*THE TASK*: Report every line in the material below that contains the word "Instruction". Case counts.

------

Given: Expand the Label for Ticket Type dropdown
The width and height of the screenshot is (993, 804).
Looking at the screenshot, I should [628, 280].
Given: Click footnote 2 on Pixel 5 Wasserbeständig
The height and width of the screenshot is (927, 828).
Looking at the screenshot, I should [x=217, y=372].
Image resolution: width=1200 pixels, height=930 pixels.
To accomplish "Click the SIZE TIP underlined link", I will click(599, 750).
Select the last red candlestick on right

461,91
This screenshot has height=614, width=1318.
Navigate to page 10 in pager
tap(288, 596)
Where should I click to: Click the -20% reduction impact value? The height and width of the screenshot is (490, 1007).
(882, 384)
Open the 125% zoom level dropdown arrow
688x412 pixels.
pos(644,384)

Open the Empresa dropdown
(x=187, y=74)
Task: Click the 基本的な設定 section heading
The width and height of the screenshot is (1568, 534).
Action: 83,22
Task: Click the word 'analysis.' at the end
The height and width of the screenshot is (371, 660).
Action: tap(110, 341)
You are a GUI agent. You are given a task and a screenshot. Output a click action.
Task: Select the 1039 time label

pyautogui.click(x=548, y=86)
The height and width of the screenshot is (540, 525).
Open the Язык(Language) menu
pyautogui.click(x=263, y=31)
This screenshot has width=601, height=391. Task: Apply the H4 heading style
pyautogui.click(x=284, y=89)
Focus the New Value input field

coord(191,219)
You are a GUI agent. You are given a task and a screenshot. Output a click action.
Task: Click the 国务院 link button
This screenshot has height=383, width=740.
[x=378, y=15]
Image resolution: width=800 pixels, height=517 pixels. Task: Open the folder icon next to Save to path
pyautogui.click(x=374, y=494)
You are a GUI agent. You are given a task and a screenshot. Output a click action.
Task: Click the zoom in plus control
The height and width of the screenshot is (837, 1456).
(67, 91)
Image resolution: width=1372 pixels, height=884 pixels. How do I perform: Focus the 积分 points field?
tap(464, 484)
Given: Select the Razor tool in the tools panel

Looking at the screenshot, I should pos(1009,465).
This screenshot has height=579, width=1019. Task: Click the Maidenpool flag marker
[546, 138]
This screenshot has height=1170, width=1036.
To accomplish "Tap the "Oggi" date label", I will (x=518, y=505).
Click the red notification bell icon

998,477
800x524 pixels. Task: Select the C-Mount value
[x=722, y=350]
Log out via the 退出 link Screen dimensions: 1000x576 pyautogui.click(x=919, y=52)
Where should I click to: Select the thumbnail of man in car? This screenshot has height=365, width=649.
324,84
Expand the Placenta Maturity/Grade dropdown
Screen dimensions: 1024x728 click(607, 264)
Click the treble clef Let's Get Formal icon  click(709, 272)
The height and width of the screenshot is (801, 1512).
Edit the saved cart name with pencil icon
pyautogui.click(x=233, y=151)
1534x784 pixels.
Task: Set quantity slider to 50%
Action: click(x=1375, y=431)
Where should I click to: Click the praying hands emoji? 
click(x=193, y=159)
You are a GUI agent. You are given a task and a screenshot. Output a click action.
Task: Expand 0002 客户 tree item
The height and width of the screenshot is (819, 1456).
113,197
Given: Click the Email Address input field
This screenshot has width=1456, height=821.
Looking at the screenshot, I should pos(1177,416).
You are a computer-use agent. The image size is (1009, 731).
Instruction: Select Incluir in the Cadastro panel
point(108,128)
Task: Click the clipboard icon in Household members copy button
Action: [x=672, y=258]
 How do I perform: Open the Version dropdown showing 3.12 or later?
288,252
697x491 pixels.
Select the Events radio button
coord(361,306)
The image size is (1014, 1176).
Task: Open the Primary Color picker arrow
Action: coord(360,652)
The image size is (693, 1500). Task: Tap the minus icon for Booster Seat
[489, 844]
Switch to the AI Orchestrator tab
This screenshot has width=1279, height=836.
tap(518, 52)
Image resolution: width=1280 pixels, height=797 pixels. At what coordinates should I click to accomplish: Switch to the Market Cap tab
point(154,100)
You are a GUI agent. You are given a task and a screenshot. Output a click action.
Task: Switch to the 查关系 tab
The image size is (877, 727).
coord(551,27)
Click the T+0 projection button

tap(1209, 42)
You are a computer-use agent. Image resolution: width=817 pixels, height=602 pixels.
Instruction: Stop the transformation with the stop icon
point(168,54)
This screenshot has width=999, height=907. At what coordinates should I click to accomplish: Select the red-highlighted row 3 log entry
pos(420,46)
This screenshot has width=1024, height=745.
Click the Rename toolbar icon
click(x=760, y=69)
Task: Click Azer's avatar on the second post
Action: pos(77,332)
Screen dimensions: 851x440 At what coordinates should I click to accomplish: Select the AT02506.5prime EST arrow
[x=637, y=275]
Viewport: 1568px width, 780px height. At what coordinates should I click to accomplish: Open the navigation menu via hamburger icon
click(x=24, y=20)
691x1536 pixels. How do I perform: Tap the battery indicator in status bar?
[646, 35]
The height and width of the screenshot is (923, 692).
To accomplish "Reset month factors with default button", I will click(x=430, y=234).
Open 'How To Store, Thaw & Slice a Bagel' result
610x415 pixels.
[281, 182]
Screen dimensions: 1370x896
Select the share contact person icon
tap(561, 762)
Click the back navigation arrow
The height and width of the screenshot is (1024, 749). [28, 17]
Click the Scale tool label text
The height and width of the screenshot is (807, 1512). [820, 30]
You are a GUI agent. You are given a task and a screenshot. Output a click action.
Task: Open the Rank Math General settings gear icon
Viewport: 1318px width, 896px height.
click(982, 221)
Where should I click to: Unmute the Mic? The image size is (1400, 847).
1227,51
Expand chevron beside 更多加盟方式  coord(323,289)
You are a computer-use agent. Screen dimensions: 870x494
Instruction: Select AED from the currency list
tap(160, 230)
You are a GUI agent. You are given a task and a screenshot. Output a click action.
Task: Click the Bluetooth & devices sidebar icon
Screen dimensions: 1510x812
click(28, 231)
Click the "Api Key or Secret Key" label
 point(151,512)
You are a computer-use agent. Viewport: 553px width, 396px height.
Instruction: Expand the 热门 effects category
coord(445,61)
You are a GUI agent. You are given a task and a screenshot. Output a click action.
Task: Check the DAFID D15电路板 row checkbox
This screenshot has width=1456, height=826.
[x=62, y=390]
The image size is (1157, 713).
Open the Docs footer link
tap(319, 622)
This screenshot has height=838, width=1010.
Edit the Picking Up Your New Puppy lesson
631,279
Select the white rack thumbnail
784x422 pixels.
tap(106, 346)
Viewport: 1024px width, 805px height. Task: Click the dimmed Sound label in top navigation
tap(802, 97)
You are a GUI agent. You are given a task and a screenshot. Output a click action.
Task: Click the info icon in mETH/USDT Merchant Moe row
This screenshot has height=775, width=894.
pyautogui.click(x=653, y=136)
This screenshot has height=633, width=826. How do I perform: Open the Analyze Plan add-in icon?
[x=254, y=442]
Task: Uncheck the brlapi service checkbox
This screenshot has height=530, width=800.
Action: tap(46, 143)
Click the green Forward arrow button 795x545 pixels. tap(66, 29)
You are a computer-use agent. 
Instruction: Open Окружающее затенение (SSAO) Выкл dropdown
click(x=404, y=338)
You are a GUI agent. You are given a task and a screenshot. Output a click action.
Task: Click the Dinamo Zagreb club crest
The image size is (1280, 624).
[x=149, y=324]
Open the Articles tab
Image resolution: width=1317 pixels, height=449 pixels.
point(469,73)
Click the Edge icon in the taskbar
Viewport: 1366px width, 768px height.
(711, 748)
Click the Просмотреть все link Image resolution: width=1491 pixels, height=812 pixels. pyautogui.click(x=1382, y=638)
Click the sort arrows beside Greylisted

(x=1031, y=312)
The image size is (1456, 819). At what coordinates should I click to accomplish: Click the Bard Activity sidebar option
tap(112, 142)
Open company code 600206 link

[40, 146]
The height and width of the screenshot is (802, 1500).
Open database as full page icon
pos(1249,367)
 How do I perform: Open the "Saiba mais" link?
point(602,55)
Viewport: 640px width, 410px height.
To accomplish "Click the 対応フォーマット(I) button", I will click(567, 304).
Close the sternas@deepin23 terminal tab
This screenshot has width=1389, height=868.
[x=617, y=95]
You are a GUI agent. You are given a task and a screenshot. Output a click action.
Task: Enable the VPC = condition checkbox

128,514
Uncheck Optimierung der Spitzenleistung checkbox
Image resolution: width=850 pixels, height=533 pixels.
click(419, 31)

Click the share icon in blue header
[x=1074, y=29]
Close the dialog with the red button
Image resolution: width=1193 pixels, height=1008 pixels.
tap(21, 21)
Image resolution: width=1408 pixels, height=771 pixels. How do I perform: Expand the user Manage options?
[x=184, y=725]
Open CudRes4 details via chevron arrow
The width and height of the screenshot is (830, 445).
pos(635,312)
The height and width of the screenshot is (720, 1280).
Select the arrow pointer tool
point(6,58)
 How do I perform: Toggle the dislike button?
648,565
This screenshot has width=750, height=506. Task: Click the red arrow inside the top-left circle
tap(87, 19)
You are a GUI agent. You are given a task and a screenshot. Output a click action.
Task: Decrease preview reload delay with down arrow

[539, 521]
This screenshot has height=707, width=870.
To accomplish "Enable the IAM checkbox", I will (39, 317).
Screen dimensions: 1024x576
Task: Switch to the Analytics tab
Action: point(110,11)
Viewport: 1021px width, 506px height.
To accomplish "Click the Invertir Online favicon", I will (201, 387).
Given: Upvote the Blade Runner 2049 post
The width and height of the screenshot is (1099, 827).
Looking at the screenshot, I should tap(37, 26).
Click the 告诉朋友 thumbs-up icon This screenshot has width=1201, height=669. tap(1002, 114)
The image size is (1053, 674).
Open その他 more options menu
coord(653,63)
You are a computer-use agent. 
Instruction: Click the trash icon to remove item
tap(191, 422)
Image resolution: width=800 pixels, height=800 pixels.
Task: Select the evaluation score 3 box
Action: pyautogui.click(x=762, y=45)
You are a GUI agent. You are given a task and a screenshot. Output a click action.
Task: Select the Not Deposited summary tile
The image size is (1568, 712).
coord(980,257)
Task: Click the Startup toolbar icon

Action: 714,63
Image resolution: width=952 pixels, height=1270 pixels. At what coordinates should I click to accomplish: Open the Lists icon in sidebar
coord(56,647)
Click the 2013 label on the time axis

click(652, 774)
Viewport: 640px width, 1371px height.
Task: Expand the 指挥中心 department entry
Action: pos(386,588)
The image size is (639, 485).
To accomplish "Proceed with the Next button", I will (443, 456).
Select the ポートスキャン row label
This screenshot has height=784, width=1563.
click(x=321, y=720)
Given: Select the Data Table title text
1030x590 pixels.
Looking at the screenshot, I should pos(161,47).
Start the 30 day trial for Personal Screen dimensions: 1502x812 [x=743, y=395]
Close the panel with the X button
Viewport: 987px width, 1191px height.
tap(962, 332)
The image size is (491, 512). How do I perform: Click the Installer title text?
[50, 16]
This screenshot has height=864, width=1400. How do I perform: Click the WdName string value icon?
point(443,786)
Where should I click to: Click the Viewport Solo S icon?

------

*WRITTEN ANSWER*:
Instruction: Select Incluir in the Cadastro panel
Instruction: Stop the transformation with the stop icon
Instruction: Select AED from the currency list
Instruction: Expand the 热门 effects category
Instruction: Open Окружающее затенение (SSAO) Выкл dropdown
Instruction: Click the trash icon to remove item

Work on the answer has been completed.